I suspected it also made them very good at lying.
“Hmm. A genius? I dunno.” Shine-Catch waved about with the thin flint knife she was using to peel a healing fruit, separating out the different shades of pastel flesh within to chew them one by one. Down an arm, she held it between her knees, and every few moments would manage to stab herself in the legs. “I- ow- I’d say he’s on the normal side, maybe a little dumb. You definitely can’t call him smart ‘cuz he’s got a puffed-up head as it is.”
I sighed. The bells rang, and my voice formed. “No, not an elemental, nor a god. Just a friend. I think it would be better if you accept I was a new thing entirely. You and yours are welcome here for as long as you wish. Actually...” I paused. The enemy was still at the gates, and I doubted a second break through their encampment would be as easy. “I’m not sure it’s safe to leave, yet. I’ll try to find you a way through as soon as I can.”
He bowed, assuming a position with hands folded over his chest I interpreted as ‘awe of a divine thing’. “I am Kahlim Goliath-Born. We are in your debt, truly. The generosity of this place overwhelms me.”
I had gone a little- Well. They were my first guests in a long time.

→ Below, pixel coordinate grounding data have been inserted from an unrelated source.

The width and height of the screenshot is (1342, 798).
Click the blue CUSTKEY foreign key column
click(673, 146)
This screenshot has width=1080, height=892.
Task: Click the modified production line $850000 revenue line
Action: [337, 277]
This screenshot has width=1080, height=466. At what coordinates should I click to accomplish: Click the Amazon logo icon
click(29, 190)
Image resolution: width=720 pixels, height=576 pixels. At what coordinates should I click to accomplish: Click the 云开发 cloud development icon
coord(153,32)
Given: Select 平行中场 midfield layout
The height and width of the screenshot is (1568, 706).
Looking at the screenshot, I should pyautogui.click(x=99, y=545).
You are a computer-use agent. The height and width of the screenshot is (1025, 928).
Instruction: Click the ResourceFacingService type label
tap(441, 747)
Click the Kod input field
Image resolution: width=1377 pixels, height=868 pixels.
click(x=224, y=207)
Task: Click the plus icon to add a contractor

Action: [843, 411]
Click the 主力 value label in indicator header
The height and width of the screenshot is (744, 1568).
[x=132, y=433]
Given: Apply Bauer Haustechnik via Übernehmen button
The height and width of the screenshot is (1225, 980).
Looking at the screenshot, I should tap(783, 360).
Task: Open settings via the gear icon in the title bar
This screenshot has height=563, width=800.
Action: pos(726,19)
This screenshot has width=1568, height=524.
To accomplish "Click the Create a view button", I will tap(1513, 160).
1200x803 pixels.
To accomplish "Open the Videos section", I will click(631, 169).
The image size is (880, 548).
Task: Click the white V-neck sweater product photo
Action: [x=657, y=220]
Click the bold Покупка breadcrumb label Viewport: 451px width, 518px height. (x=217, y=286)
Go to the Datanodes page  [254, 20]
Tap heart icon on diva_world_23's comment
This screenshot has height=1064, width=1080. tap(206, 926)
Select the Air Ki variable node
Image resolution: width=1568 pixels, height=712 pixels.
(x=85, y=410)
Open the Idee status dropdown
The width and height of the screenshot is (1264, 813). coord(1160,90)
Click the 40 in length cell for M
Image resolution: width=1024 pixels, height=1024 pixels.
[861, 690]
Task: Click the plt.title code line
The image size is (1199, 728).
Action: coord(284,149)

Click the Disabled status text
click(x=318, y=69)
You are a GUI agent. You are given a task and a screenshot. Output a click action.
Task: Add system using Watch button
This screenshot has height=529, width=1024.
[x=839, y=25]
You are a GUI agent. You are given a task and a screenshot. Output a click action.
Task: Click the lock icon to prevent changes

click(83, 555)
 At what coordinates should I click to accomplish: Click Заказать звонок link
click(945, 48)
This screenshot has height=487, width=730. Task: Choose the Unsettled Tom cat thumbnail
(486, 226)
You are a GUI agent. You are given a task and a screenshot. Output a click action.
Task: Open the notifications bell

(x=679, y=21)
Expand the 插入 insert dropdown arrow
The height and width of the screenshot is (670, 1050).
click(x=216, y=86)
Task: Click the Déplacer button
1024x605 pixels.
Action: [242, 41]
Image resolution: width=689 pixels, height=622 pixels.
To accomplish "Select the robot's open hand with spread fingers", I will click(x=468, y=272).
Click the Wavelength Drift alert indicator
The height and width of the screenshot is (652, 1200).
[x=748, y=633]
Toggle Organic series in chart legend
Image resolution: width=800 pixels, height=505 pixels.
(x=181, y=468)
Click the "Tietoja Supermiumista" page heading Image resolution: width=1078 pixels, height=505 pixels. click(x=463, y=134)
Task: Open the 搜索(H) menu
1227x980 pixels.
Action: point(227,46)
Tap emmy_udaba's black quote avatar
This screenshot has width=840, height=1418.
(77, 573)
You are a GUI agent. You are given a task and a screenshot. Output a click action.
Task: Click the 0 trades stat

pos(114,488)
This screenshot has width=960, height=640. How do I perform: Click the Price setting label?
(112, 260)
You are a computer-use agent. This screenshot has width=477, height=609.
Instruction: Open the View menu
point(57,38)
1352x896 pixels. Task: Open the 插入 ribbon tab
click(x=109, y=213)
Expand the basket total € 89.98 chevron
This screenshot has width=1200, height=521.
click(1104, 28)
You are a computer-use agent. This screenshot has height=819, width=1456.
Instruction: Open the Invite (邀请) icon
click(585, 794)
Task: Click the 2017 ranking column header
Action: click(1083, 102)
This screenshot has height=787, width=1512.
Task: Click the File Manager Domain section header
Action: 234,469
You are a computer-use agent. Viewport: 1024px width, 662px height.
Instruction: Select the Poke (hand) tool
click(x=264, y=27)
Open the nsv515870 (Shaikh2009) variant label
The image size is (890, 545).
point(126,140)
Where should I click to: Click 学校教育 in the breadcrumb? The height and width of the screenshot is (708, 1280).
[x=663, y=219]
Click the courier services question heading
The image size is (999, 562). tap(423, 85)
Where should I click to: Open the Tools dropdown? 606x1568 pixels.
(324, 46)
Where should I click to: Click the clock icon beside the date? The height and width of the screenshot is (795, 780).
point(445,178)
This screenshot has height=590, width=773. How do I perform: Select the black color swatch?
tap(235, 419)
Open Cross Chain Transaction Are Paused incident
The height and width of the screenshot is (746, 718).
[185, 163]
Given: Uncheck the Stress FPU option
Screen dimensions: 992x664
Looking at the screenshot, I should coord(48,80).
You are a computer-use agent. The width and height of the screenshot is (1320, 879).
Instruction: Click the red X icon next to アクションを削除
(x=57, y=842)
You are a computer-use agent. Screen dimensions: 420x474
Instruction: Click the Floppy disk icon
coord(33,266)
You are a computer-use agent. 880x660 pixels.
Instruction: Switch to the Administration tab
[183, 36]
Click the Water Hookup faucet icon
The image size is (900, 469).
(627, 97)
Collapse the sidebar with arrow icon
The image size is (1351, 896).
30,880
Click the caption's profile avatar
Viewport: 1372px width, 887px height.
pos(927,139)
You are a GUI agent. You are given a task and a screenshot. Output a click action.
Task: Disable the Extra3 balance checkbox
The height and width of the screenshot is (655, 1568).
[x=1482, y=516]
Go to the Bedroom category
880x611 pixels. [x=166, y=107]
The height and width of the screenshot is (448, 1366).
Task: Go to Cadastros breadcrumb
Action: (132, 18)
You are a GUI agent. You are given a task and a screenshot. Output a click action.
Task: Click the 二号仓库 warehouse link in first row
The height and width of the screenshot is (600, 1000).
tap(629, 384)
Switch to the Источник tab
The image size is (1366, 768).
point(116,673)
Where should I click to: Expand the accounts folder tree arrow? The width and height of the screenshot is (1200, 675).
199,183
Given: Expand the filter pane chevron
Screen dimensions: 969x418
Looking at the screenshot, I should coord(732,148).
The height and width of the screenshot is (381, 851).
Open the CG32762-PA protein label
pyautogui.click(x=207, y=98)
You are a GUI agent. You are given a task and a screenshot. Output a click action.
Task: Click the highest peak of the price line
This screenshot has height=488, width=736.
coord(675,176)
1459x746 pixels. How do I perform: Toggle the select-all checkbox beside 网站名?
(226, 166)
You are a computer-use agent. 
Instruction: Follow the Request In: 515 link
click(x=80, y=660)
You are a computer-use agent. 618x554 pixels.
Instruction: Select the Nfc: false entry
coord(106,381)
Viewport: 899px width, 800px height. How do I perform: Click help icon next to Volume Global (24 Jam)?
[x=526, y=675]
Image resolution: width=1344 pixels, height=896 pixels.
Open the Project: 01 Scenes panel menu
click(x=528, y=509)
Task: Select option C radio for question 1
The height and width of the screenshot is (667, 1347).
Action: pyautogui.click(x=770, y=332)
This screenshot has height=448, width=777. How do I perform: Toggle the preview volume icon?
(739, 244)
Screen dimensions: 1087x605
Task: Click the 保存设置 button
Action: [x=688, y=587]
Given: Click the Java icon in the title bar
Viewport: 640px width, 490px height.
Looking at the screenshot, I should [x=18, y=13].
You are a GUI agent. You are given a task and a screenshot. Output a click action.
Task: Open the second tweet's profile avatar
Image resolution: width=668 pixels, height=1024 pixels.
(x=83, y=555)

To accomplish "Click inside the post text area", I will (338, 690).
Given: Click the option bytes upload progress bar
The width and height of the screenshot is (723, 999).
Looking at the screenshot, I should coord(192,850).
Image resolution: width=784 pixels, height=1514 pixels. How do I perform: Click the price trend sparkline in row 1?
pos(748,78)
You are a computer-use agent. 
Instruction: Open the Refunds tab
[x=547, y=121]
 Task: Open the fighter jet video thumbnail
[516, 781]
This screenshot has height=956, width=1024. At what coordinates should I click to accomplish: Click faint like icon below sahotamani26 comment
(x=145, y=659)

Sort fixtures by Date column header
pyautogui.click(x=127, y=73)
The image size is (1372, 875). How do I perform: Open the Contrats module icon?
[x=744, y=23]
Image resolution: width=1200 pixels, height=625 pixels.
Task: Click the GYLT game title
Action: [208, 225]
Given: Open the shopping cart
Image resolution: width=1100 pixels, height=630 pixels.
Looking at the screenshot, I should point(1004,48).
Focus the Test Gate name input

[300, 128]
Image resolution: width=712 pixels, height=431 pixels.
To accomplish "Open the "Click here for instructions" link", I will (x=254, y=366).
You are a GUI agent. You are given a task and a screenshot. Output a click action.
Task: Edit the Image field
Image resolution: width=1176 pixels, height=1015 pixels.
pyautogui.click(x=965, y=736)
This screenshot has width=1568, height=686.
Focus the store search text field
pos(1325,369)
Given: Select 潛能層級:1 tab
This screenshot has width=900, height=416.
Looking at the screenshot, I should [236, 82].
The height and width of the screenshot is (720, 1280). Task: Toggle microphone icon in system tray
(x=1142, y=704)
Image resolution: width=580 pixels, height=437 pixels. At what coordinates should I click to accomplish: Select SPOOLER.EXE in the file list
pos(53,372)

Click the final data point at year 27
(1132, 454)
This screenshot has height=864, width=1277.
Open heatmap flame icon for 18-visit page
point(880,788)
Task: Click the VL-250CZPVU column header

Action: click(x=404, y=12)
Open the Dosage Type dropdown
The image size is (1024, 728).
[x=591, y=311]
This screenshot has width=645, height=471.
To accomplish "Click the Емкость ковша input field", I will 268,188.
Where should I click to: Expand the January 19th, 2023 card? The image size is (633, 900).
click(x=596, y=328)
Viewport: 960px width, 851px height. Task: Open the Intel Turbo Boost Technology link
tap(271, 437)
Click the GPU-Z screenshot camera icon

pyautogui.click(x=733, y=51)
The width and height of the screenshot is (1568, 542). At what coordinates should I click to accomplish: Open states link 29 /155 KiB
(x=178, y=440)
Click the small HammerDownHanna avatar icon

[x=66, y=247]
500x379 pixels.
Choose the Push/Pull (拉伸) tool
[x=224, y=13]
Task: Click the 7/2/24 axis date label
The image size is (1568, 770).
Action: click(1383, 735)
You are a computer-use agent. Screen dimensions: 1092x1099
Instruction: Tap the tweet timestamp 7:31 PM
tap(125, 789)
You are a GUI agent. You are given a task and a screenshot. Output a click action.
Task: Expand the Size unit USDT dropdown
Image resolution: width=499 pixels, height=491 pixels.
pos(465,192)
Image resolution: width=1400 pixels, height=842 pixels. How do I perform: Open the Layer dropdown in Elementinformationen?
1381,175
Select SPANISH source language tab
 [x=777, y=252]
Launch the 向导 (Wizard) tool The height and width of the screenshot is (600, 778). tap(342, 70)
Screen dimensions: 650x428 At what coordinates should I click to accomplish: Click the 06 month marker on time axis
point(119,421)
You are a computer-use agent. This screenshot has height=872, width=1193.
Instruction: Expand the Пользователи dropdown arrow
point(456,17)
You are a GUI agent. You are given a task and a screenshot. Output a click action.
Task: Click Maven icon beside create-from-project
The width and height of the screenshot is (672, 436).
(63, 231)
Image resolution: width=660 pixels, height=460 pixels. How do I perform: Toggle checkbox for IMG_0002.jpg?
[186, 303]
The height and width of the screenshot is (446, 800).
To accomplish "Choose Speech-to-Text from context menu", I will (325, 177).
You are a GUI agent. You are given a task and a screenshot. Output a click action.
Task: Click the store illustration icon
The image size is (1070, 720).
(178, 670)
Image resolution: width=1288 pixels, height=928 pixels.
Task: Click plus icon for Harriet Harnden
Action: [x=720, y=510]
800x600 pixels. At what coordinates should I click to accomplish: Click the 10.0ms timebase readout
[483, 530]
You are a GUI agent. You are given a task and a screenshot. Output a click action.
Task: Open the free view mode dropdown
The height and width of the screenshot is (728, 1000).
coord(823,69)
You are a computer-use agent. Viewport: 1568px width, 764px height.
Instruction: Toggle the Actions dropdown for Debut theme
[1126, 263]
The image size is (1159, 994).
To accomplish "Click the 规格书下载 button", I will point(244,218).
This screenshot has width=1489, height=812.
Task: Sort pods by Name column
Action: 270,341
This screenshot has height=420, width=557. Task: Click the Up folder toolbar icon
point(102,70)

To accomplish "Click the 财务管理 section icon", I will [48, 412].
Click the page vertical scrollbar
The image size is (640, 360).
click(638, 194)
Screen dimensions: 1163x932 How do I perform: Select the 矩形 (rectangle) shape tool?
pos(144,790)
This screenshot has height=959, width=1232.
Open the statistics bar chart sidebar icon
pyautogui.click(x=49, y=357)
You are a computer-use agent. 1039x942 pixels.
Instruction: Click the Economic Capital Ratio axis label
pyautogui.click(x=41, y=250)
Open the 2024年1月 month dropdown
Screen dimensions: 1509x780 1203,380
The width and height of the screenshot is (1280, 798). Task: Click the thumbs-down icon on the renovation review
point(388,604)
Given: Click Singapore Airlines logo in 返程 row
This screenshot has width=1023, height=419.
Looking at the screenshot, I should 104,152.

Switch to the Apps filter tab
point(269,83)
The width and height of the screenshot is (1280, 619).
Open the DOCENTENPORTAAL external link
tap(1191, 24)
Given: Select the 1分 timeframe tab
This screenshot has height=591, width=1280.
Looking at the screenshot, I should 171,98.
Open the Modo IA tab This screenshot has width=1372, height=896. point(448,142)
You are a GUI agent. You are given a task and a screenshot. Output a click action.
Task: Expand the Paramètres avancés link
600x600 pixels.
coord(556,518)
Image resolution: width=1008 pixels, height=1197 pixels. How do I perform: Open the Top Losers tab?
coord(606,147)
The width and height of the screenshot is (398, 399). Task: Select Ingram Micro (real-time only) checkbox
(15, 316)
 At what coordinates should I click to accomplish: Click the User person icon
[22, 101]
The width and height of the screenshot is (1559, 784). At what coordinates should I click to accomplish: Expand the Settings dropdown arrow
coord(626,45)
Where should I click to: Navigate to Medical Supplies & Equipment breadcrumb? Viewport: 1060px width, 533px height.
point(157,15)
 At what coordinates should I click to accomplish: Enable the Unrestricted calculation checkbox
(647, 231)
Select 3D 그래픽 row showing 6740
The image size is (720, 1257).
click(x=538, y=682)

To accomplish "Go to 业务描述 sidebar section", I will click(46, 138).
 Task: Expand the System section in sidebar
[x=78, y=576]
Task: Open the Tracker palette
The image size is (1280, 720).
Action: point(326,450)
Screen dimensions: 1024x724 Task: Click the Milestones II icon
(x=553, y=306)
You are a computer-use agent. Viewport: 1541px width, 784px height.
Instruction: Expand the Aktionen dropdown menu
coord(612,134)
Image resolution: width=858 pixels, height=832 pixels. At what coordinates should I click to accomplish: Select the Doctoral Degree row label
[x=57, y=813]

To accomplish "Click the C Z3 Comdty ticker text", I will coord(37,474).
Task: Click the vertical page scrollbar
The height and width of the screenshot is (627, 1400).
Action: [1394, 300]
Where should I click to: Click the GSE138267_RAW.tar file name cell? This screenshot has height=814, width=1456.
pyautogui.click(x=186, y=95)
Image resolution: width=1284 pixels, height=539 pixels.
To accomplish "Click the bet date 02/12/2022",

So I’d grown huge and prehistoric specimens of fern from the fertile soil, spreading into fanning displays of vivid green leaves dotted with bits of sap that shone amber-gold in the light. These massive specimens lined the edges of the trees I’d grown to mark my inner territory’s edge, a curtain through which they’d had to press before the full bounty of the oasis was revealed.
Within, under the shadows of the tree branches where the world was cool and filled with diamond-droplet mist from the waters, I’d sown the fields with feather-edged grasses that curled their tops into tight coils, each lit up by luminous glowspots, forming a sea of faint and ethereal blue spiral lights that shifted under the winds.
Now the ropes that held the bells were lined with trumpet-shaped blossom of vivid red with drooping golden pistils, and there were citrus orchards among the heavy trunks of the grandfather trees that held their branches out over the harsh sky. Bright, sweet yellow fruits with oily rinds that hiked up into blunt pyramid spikes grew among delicate white flowers.
My work had paid off. The place had the air of a secret garden now, the shine of sunlight breaking through to spark against the water’s surface and the mist that radiated out. Marble guardian statues waited under crawling ivies. The stones were full of lapis and turquoise, precious things gleaming under the cool shift of the water. Behind it all the ruins towered, hollow-eyed and sad, even as the shoots of the green life below began to rise along their walls.
And because false modesty wasn’t at all my look, I was going to bask in every delighted sigh as the warriors rested in the grass, every shout of joy as the children played in the waters. “It’s a good land. I don’t imagine there are many left like it.”
“Very few in all my travels.” He said, making the sign of ‘a comical understatement.’
“Still. I can’t travel myself, and I’m curious about your home and your people. Would you be willing to tell a few stories?” Shiny’s eyes lit up. I wasn’t the only one hungry for a glimpse of the world past this endless desert.
“Ah.” He took a pose that meant ‘a question you hoped would be asked, has been asked.’ Remarkably specific really. “But this is what I am best at.”